Copy the records below verbatim, from the first line through the line containing "Task: Click the left", inclusive, and output nothing else.
+---+
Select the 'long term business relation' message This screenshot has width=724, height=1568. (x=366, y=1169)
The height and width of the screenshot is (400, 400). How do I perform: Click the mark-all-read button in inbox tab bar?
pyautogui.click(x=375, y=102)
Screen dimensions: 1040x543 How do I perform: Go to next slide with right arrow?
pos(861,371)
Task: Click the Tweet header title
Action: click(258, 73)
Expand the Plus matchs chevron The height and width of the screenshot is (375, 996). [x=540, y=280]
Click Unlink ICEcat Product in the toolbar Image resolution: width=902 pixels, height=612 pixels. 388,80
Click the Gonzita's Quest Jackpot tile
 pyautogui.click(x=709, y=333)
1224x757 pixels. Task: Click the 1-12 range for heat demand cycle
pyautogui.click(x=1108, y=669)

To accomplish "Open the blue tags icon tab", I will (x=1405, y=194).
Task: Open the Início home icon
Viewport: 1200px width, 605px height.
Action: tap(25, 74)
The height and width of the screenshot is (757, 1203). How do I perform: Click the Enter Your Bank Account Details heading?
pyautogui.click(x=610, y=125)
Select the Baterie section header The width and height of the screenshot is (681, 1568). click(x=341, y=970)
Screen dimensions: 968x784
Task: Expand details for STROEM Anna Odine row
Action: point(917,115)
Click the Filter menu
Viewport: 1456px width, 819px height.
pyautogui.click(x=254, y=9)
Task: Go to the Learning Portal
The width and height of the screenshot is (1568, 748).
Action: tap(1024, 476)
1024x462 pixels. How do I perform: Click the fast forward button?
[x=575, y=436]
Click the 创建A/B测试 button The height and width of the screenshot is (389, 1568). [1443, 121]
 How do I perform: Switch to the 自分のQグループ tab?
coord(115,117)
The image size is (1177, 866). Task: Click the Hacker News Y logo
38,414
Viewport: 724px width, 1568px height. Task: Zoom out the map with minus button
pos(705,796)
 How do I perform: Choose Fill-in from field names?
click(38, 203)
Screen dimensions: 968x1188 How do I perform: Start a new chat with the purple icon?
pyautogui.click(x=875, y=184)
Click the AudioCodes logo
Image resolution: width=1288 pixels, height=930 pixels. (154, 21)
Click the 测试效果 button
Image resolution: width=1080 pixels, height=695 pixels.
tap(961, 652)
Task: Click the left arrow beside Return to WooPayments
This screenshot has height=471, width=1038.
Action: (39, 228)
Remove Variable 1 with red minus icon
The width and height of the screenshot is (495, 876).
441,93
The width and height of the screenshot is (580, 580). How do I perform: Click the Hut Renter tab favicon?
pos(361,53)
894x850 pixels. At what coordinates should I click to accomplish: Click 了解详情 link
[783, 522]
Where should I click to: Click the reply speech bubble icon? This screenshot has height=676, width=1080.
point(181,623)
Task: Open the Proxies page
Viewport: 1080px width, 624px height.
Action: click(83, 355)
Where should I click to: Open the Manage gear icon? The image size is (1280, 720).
+---+
(Answer for this exercise):
Select the 'long term business relation' message This screenshot has width=724, height=1568. (x=366, y=1169)
The height and width of the screenshot is (400, 400). How do I perform: Click the mark-all-read button in inbox tab bar?
pyautogui.click(x=375, y=102)
Screen dimensions: 1040x543 How do I perform: Go to next slide with right arrow?
pos(861,371)
Task: Click the Tweet header title
Action: click(258, 73)
Expand the Plus matchs chevron The height and width of the screenshot is (375, 996). [x=540, y=280]
Click Unlink ICEcat Product in the toolbar Image resolution: width=902 pixels, height=612 pixels. 388,80
Click the Gonzita's Quest Jackpot tile
 pyautogui.click(x=709, y=333)
1224x757 pixels. Task: Click the 1-12 range for heat demand cycle
pyautogui.click(x=1108, y=669)

To accomplish "Open the blue tags icon tab", I will (x=1405, y=194).
Task: Open the Início home icon
Viewport: 1200px width, 605px height.
Action: tap(25, 74)
The height and width of the screenshot is (757, 1203). How do I perform: Click the Enter Your Bank Account Details heading?
pyautogui.click(x=610, y=125)
Select the Baterie section header The width and height of the screenshot is (681, 1568). click(x=341, y=970)
Screen dimensions: 968x784
Task: Expand details for STROEM Anna Odine row
Action: point(917,115)
Click the Filter menu
Viewport: 1456px width, 819px height.
pyautogui.click(x=254, y=9)
Task: Go to the Learning Portal
The width and height of the screenshot is (1568, 748).
Action: tap(1024, 476)
1024x462 pixels. How do I perform: Click the fast forward button?
[x=575, y=436]
Click the 创建A/B测试 button The height and width of the screenshot is (389, 1568). [1443, 121]
 How do I perform: Switch to the 自分のQグループ tab?
coord(115,117)
The image size is (1177, 866). Task: Click the Hacker News Y logo
38,414
Viewport: 724px width, 1568px height. Task: Zoom out the map with minus button
pos(705,796)
 How do I perform: Choose Fill-in from field names?
click(38, 203)
Screen dimensions: 968x1188 How do I perform: Start a new chat with the purple icon?
pyautogui.click(x=875, y=184)
Click the AudioCodes logo
Image resolution: width=1288 pixels, height=930 pixels. (154, 21)
Click the 测试效果 button
Image resolution: width=1080 pixels, height=695 pixels.
tap(961, 652)
Task: Click the left arrow beside Return to WooPayments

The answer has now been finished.